The moment of my own acceptance in this quality came in the first hours of expansion following our getting to sea after long detention in the dock by fog. A small figure came flying down the dock with outspread arms, and a joyful cry of "Ah, amigo!" as if we were now meeting unexpectedly after a former intimacy in Bogotá; and the amigo clasped me round the middle to his bosom, or more strictly speaking, his brow, which he plunged into my waistcoat. He was clad in a long black overcoat, and a boy's knee-pants, and under the peak of his cap twinkled the merriest black eyes that ever lighted up a smiling face of olive hue. Thereafter, he was more and more, with the thinness of his small black legs, and his habit of hopping up and down, and dancing threateningly about, with mischief latent in every motion, like a crow which in being tamed has acquired one of the worst traits of civilization. He began babbling and gurgling in Spanish, and took my hand for a stroll about the ship, and from that time we were, with certain crises of disaffection, firm allies.

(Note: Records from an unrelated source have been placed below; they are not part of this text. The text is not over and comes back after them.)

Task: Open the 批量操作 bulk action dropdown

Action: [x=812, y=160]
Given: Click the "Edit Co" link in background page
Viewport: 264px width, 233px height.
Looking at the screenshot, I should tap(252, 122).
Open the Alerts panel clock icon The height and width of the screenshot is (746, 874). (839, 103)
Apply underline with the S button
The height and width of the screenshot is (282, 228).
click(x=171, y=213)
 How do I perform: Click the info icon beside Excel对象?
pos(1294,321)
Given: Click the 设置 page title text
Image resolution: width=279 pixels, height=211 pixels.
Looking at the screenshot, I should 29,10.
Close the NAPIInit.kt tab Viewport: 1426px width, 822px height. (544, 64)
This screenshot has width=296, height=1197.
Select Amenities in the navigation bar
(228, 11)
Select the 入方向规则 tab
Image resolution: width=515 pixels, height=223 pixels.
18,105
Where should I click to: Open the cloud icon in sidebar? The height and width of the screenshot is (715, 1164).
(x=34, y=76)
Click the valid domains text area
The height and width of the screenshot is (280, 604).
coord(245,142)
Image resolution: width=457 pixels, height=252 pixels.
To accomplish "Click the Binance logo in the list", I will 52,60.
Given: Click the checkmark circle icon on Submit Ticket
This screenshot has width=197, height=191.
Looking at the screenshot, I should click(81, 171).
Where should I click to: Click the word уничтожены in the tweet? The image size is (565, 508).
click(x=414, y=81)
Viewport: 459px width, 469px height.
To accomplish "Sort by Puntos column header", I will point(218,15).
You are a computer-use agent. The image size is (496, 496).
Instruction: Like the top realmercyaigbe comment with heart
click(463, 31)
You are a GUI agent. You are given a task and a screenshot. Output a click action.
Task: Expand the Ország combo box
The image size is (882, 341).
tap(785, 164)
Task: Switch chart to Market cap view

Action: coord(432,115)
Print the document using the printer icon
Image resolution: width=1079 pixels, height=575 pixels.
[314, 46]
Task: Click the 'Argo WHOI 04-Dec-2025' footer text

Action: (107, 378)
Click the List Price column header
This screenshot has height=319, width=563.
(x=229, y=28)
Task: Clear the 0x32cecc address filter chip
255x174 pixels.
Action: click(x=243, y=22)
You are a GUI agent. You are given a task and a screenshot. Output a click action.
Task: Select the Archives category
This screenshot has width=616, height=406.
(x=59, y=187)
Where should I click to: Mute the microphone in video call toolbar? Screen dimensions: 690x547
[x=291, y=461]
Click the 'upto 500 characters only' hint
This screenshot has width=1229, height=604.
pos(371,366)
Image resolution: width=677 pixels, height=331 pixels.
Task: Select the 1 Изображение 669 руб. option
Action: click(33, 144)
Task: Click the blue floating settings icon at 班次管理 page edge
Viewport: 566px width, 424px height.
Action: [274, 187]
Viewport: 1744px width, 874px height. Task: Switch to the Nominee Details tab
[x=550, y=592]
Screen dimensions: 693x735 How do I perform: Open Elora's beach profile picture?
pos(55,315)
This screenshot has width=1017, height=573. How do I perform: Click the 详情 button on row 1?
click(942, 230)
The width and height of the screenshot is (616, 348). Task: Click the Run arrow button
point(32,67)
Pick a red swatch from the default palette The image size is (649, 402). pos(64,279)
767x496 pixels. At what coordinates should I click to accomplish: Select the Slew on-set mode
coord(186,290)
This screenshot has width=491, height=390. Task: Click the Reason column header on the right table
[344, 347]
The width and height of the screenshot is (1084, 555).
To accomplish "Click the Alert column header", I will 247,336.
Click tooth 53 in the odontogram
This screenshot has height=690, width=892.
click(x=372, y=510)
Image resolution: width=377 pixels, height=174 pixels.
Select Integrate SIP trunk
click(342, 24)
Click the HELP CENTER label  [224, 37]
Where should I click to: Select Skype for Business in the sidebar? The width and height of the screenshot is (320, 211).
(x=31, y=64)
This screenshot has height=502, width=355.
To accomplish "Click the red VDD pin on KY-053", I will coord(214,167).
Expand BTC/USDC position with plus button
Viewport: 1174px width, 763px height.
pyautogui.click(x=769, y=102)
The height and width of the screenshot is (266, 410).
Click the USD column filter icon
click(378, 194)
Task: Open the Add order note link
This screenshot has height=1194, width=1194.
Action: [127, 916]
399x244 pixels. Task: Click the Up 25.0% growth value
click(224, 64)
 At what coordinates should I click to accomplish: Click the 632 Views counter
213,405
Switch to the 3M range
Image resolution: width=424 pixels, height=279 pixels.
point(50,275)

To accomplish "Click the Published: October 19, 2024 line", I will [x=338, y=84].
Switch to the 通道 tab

There were others whom he hailed and adopted his friends, whose legs he clung about and impeded in their walks, or whom he required to toss him into the air as they passed, but I flattered myself that he had a peculiar, because a primary, esteem for myself. I have thought it might be that, Bogotá being said to be a very literary capital, as those things go in South America, he was mystically aware of a common ground between us, wider and deeper than that of his other friendships. But it may have been somewhat owing to my inviting him to my cabin to choose such portion as he would of a lady-cake sent us on shipboard at the last hour. He prattled and chuckled over it in the soft gutturals of his parrot-like Spanish, and rushed up on deck to eat the frosting off in the presence of his small companions, and to exult before them in the exploitation of a novel pleasure. Yet it could not have been the lady-cake which lastingly endeared me to him, for by the next day he had learned prudence and refused it without withdrawing his amity.
This, indeed, was always tempered by what seemed a constitutional irony, and he did not impart it to any one without some time making his friend feel the edge of his practical humor. It was not long before the children whom he gathered to his heart had each and all suffered some fall or bump or bruise which, if not of his intention, was of his infliction, and which was regretted with such winning archness that the very mothers of them could not resist him, and his victims dried their tears to follow him with glad cries of "Span-yard, Span-yard!" Injury at his hands was a favor; neglect was the only real grievance. He went about rolling his small black head, and darting roguish lightnings from under his thick-fringed eyes, and making more trouble with a more enticing gaiety than all the other people on the ship put together.